I received my now-signed copy of Applied Cryptography (2d ed) for my 16th birthday – about a year after it was published.
Of all the “odd” books I asked-for when I was younger, this single volume had to take the cake for being both the most expensive, and the least-likely-to-be-read of any.
Bruce Schneier is a world-renowned cryptographer, researcher, and generally Smart Guy™. He has written several other books (many of which I have read (Beyond Fear, Practical Cryptography, Secrets and Lies), and several I own). I also follow on an intermittent basis his blog: schneier.com.
A warning before I go any further – since this book has not been updated in 15+ years, many of the technologies outlined now look incredibly dated or quaint (a 100Mhz processor being “top of the line”, for example). Likewise, measuring computational feasibilities in MIPS-years seems bizarre to me… then again, I’ve never used a MIPS processor.

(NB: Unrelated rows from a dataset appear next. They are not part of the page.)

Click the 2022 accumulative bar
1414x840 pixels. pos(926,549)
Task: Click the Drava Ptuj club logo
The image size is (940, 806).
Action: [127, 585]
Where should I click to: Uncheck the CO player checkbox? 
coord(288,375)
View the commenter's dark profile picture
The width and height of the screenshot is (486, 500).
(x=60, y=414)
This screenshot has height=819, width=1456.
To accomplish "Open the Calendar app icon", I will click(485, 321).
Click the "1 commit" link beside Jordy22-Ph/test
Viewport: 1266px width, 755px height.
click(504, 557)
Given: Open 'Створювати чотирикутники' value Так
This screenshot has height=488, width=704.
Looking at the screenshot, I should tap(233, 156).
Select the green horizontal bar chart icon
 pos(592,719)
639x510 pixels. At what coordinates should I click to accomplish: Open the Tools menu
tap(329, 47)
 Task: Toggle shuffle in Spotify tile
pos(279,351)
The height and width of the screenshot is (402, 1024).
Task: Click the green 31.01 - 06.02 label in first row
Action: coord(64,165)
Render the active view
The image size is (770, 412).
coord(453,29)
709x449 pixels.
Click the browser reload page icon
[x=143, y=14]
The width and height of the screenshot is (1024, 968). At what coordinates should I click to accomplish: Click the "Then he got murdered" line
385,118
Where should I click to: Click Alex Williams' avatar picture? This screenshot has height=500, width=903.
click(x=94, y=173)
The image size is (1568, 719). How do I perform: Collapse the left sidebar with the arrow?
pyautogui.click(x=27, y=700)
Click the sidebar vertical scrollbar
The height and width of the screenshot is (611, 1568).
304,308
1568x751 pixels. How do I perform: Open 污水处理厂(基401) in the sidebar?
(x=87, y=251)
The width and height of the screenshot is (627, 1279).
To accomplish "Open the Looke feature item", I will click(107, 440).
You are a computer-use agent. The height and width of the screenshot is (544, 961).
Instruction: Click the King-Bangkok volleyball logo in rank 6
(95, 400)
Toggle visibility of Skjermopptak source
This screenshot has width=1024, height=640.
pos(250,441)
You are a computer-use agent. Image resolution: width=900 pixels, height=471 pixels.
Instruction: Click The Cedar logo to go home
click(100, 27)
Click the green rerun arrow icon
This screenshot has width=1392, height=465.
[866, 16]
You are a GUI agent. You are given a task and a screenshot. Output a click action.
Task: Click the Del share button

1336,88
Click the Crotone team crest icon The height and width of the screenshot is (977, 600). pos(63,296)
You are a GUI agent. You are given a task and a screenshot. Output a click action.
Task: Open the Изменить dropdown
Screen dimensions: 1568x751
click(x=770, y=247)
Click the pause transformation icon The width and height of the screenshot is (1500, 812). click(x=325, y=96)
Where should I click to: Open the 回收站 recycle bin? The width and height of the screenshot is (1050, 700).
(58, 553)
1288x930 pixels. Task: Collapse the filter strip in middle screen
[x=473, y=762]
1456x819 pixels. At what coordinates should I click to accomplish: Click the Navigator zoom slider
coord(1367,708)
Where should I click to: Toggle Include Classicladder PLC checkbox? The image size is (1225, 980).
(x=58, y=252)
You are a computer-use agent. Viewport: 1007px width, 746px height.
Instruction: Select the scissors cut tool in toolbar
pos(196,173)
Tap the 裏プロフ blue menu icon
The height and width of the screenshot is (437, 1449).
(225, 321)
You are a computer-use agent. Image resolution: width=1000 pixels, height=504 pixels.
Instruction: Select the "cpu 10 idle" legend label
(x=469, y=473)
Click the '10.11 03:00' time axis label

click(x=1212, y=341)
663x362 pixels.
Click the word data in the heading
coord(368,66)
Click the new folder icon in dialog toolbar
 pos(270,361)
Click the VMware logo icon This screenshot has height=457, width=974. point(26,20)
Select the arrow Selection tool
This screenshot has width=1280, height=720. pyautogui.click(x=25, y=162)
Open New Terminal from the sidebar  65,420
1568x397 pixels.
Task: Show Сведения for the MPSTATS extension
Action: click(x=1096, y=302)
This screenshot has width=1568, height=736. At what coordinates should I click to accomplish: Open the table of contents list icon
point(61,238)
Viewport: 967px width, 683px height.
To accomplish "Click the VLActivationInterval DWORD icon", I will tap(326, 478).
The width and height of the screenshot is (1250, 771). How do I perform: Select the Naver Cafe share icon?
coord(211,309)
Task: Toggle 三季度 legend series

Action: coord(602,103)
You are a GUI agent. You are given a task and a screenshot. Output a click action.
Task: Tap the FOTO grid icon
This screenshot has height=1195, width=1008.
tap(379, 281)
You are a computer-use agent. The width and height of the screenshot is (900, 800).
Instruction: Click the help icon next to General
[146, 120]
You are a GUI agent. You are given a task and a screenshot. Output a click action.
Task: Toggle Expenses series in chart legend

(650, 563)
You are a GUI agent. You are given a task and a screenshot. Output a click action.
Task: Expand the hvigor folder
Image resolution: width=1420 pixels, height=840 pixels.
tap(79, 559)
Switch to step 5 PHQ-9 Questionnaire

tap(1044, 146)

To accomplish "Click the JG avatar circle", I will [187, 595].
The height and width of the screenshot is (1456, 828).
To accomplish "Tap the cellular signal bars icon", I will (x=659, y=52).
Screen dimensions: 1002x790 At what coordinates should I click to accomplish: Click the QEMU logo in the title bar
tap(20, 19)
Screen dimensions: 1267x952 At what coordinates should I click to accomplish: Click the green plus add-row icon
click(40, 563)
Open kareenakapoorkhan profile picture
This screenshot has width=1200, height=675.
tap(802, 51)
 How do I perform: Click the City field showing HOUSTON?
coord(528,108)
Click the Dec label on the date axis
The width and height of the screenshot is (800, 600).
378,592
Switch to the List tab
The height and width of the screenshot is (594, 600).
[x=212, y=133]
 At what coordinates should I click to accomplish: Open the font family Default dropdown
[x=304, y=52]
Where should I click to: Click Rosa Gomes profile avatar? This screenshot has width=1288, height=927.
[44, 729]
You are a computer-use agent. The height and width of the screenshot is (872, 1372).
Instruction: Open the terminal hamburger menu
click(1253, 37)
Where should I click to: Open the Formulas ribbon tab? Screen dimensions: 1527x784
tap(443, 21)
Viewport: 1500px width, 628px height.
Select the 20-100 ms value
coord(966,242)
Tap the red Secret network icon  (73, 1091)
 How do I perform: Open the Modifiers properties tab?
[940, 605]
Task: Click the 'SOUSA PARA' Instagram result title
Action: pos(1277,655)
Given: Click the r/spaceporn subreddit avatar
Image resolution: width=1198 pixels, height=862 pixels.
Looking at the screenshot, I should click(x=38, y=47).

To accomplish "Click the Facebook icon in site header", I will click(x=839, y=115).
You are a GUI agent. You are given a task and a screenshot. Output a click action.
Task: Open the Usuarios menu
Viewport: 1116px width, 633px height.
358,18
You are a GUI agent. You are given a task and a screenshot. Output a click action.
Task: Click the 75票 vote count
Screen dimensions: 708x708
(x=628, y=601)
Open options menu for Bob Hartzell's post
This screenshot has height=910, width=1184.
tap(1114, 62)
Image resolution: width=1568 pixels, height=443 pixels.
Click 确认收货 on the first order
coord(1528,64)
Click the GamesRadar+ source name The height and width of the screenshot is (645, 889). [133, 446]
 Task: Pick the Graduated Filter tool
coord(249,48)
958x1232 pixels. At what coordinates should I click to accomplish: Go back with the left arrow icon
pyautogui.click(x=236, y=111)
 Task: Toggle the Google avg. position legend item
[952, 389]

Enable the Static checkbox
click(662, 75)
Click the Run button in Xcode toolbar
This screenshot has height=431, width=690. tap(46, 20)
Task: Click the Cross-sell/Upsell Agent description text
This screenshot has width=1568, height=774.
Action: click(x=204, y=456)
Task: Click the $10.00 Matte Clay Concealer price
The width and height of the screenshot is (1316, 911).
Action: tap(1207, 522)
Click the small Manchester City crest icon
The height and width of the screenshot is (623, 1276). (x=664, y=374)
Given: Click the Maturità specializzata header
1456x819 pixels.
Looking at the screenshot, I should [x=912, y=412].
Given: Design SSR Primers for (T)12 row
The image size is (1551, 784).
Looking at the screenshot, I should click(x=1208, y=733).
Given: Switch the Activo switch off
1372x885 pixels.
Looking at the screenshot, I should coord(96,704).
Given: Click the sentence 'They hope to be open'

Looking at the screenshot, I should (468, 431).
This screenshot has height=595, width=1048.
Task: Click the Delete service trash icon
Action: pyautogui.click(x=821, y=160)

Back to the book. A lot of time and space is spent on the mathematics and theory behind crypto systems: which is quite cool… except when you don’t understand any of it (as I didn’t a dozen+ years ago [and still don’t to some extent now]). Protocols for a variety of “interesting” activities are discussed: key exchange, digital cash, contract signing, digital signatures, etc.
The most interesting part of the book is the appendix containing C code for several of the algorithms in the book.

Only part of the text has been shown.